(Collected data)
-----

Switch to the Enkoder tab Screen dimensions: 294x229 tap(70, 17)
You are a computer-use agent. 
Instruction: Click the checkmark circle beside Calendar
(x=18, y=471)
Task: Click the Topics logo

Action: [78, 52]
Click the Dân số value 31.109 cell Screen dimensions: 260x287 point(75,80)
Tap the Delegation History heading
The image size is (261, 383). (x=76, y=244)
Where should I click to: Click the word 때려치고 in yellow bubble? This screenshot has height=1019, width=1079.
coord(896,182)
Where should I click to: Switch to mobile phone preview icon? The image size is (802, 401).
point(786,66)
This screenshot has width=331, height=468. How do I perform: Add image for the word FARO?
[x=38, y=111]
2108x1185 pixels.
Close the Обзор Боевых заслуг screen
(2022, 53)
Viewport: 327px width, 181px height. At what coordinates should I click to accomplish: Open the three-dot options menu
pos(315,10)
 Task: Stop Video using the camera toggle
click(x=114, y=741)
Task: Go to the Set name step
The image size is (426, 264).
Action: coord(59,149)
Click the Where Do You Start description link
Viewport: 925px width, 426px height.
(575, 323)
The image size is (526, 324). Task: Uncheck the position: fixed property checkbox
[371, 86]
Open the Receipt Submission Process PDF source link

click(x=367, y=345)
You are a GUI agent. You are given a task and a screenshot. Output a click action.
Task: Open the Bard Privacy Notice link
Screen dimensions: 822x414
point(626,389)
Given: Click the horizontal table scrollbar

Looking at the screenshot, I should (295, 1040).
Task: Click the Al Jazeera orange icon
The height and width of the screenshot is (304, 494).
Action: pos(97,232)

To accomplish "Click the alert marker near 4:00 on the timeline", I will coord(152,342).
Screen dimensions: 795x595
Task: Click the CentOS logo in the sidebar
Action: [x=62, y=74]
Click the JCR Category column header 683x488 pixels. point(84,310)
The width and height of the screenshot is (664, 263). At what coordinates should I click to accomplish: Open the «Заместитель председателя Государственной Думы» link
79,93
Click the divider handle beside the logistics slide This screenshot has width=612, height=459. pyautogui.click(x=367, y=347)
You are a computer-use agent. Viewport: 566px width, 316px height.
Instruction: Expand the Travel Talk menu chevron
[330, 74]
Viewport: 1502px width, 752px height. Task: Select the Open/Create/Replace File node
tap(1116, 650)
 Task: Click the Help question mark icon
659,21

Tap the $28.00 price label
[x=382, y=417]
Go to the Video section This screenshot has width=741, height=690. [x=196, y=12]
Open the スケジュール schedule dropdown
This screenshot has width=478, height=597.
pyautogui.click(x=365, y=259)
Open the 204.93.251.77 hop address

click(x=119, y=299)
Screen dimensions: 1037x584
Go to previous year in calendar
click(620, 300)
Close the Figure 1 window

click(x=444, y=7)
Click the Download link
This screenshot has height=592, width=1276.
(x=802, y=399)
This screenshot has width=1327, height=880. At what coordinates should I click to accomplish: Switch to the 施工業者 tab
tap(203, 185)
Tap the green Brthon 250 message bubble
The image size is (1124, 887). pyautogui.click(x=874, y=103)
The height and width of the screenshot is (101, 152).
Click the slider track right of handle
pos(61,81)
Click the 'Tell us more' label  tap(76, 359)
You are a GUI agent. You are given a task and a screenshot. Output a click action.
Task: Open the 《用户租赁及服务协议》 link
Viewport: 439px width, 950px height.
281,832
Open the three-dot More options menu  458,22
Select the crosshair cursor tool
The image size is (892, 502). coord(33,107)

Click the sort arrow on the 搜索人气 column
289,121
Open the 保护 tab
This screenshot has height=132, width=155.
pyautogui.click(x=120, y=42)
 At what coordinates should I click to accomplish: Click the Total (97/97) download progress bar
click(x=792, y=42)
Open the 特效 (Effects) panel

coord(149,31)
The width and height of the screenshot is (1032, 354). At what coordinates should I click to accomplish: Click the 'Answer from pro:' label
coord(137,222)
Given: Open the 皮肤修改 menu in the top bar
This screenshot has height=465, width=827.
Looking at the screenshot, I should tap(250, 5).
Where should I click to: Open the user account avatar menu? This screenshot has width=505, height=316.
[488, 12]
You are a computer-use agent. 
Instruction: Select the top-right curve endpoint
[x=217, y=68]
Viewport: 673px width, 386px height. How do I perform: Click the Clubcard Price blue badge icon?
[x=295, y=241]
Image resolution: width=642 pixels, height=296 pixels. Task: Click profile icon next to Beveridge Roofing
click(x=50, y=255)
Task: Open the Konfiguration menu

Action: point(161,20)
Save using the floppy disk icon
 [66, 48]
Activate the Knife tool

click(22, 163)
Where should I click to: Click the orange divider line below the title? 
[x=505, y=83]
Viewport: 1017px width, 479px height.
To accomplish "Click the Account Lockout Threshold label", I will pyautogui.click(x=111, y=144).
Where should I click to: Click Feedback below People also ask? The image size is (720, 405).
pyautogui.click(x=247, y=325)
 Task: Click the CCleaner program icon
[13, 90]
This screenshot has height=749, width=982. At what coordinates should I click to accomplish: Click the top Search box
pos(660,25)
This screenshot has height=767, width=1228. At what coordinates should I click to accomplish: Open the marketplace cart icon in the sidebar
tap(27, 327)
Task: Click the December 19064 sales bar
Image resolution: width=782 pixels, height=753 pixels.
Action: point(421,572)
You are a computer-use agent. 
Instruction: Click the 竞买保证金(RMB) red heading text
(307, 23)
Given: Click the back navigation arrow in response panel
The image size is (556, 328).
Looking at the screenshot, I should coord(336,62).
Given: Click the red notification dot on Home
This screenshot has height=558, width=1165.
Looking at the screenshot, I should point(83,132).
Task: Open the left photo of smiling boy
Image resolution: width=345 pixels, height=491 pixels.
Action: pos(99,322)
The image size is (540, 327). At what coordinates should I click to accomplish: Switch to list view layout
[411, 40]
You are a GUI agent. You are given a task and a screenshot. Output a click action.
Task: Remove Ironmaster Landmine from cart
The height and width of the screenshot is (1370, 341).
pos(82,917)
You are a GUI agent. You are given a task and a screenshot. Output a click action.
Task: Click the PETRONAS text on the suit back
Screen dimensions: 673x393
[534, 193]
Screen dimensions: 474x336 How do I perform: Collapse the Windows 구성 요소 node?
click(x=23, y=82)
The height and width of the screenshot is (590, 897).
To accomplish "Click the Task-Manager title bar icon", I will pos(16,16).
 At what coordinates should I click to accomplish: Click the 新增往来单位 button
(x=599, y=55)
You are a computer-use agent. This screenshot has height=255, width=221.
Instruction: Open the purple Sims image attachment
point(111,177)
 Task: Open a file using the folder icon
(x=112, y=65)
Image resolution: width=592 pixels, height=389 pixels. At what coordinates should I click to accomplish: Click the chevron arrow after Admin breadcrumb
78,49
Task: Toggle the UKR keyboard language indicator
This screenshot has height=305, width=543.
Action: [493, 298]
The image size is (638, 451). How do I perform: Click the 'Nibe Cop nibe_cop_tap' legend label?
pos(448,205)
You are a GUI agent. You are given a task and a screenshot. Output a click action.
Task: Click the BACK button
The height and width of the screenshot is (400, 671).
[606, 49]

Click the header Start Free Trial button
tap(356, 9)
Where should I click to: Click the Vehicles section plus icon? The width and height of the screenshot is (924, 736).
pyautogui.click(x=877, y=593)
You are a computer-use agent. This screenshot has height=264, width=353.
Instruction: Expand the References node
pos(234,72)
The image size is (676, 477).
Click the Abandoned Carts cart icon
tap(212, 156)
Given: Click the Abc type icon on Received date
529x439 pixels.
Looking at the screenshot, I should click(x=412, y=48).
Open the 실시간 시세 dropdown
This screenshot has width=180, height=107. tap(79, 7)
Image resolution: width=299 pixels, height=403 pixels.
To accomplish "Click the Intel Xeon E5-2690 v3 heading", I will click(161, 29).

-----

• **TO DO**
All entries are to be reproduced verbatim, with none omitted.

• **SOLUTION**
Switch to the Enkoder tab Screen dimensions: 294x229 tap(70, 17)
You are a computer-use agent. 
Instruction: Click the checkmark circle beside Calendar
(x=18, y=471)
Task: Click the Topics logo

Action: [78, 52]
Click the Dân số value 31.109 cell Screen dimensions: 260x287 point(75,80)
Tap the Delegation History heading
The image size is (261, 383). (x=76, y=244)
Where should I click to: Click the word 때려치고 in yellow bubble? This screenshot has height=1019, width=1079.
coord(896,182)
Where should I click to: Switch to mobile phone preview icon? The image size is (802, 401).
point(786,66)
This screenshot has width=331, height=468. How do I perform: Add image for the word FARO?
[x=38, y=111]
2108x1185 pixels.
Close the Обзор Боевых заслуг screen
(2022, 53)
Viewport: 327px width, 181px height. At what coordinates should I click to accomplish: Open the three-dot options menu
pos(315,10)
 Task: Stop Video using the camera toggle
click(x=114, y=741)
Task: Go to the Set name step
The image size is (426, 264).
Action: coord(59,149)
Click the Where Do You Start description link
Viewport: 925px width, 426px height.
(575, 323)
The image size is (526, 324). Task: Uncheck the position: fixed property checkbox
[371, 86]
Open the Receipt Submission Process PDF source link

click(x=367, y=345)
You are a GUI agent. You are given a task and a screenshot. Output a click action.
Task: Open the Bard Privacy Notice link
Screen dimensions: 822x414
point(626,389)
Given: Click the horizontal table scrollbar

Looking at the screenshot, I should (295, 1040).
Task: Click the Al Jazeera orange icon
The height and width of the screenshot is (304, 494).
Action: pos(97,232)

To accomplish "Click the alert marker near 4:00 on the timeline", I will coord(152,342).
Screen dimensions: 795x595
Task: Click the CentOS logo in the sidebar
Action: [x=62, y=74]
Click the JCR Category column header 683x488 pixels. point(84,310)
The width and height of the screenshot is (664, 263). At what coordinates should I click to accomplish: Open the «Заместитель председателя Государственной Думы» link
79,93
Click the divider handle beside the logistics slide This screenshot has width=612, height=459. pyautogui.click(x=367, y=347)
You are a computer-use agent. Viewport: 566px width, 316px height.
Instruction: Expand the Travel Talk menu chevron
[330, 74]
Viewport: 1502px width, 752px height. Task: Select the Open/Create/Replace File node
tap(1116, 650)
 Task: Click the Help question mark icon
659,21

Tap the $28.00 price label
[x=382, y=417]
Go to the Video section This screenshot has width=741, height=690. [x=196, y=12]
Open the スケジュール schedule dropdown
This screenshot has width=478, height=597.
pyautogui.click(x=365, y=259)
Open the 204.93.251.77 hop address

click(x=119, y=299)
Screen dimensions: 1037x584
Go to previous year in calendar
click(620, 300)
Close the Figure 1 window

click(x=444, y=7)
Click the Download link
This screenshot has height=592, width=1276.
(x=802, y=399)
This screenshot has width=1327, height=880. At what coordinates should I click to accomplish: Switch to the 施工業者 tab
tap(203, 185)
Tap the green Brthon 250 message bubble
The image size is (1124, 887). pyautogui.click(x=874, y=103)
The height and width of the screenshot is (101, 152).
Click the slider track right of handle
pos(61,81)
Click the 'Tell us more' label  tap(76, 359)
You are a GUI agent. You are given a task and a screenshot. Output a click action.
Task: Open the 《用户租赁及服务协议》 link
Viewport: 439px width, 950px height.
281,832
Open the three-dot More options menu  458,22
Select the crosshair cursor tool
The image size is (892, 502). coord(33,107)

Click the sort arrow on the 搜索人气 column
289,121
Open the 保护 tab
This screenshot has height=132, width=155.
pyautogui.click(x=120, y=42)
 At what coordinates should I click to accomplish: Click the Total (97/97) download progress bar
click(x=792, y=42)
Open the 特效 (Effects) panel

coord(149,31)
The width and height of the screenshot is (1032, 354). At what coordinates should I click to accomplish: Click the 'Answer from pro:' label
coord(137,222)
Given: Open the 皮肤修改 menu in the top bar
This screenshot has height=465, width=827.
Looking at the screenshot, I should tap(250, 5).
Where should I click to: Open the user account avatar menu? This screenshot has width=505, height=316.
[488, 12]
You are a computer-use agent. 
Instruction: Select the top-right curve endpoint
[x=217, y=68]
Viewport: 673px width, 386px height. How do I perform: Click the Clubcard Price blue badge icon?
[x=295, y=241]
Image resolution: width=642 pixels, height=296 pixels. Task: Click profile icon next to Beveridge Roofing
click(x=50, y=255)
Task: Open the Konfiguration menu

Action: point(161,20)
Save using the floppy disk icon
 [66, 48]
Activate the Knife tool

click(22, 163)
Where should I click to: Click the orange divider line below the title? 
[x=505, y=83]
Viewport: 1017px width, 479px height.
To accomplish "Click the Account Lockout Threshold label", I will pyautogui.click(x=111, y=144).
Where should I click to: Click Feedback below People also ask? The image size is (720, 405).
pyautogui.click(x=247, y=325)
 Task: Click the CCleaner program icon
[13, 90]
This screenshot has height=749, width=982. At what coordinates should I click to accomplish: Click the top Search box
pos(660,25)
This screenshot has height=767, width=1228. At what coordinates should I click to accomplish: Open the marketplace cart icon in the sidebar
tap(27, 327)
Task: Click the December 19064 sales bar
Image resolution: width=782 pixels, height=753 pixels.
Action: point(421,572)
You are a computer-use agent. 
Instruction: Click the 竞买保证金(RMB) red heading text
(307, 23)
Given: Click the back navigation arrow in response panel
The image size is (556, 328).
Looking at the screenshot, I should coord(336,62).
Given: Click the red notification dot on Home
This screenshot has height=558, width=1165.
Looking at the screenshot, I should point(83,132).
Task: Open the left photo of smiling boy
Image resolution: width=345 pixels, height=491 pixels.
Action: pos(99,322)
The image size is (540, 327). At what coordinates should I click to accomplish: Switch to list view layout
[411, 40]
You are a GUI agent. You are given a task and a screenshot. Output a click action.
Task: Remove Ironmaster Landmine from cart
The height and width of the screenshot is (1370, 341).
pos(82,917)
You are a GUI agent. You are given a task and a screenshot. Output a click action.
Task: Click the PETRONAS text on the suit back
Screen dimensions: 673x393
[534, 193]
Screen dimensions: 474x336 How do I perform: Collapse the Windows 구성 요소 node?
click(x=23, y=82)
The height and width of the screenshot is (590, 897).
To accomplish "Click the Task-Manager title bar icon", I will pos(16,16).
 At what coordinates should I click to accomplish: Click the 新增往来单位 button
(x=599, y=55)
You are a computer-use agent. This screenshot has height=255, width=221.
Instruction: Open the purple Sims image attachment
point(111,177)
 Task: Open a file using the folder icon
(x=112, y=65)
Image resolution: width=592 pixels, height=389 pixels. At what coordinates should I click to accomplish: Click the chevron arrow after Admin breadcrumb
78,49
Task: Toggle the UKR keyboard language indicator
This screenshot has height=305, width=543.
Action: [493, 298]
The image size is (638, 451). How do I perform: Click the 'Nibe Cop nibe_cop_tap' legend label?
pos(448,205)
You are a GUI agent. You are given a task and a screenshot. Output a click action.
Task: Click the BACK button
The height and width of the screenshot is (400, 671).
[606, 49]

Click the header Start Free Trial button
tap(356, 9)
Where should I click to: Click the Vehicles section plus icon? The width and height of the screenshot is (924, 736).
pyautogui.click(x=877, y=593)
You are a computer-use agent. This screenshot has height=264, width=353.
Instruction: Expand the References node
pos(234,72)
The image size is (676, 477).
Click the Abandoned Carts cart icon
tap(212, 156)
Given: Click the Abc type icon on Received date
529x439 pixels.
Looking at the screenshot, I should click(x=412, y=48).
Open the 실시간 시세 dropdown
This screenshot has width=180, height=107. tap(79, 7)
Image resolution: width=299 pixels, height=403 pixels.
To accomplish "Click the Intel Xeon E5-2690 v3 heading", I will click(161, 29).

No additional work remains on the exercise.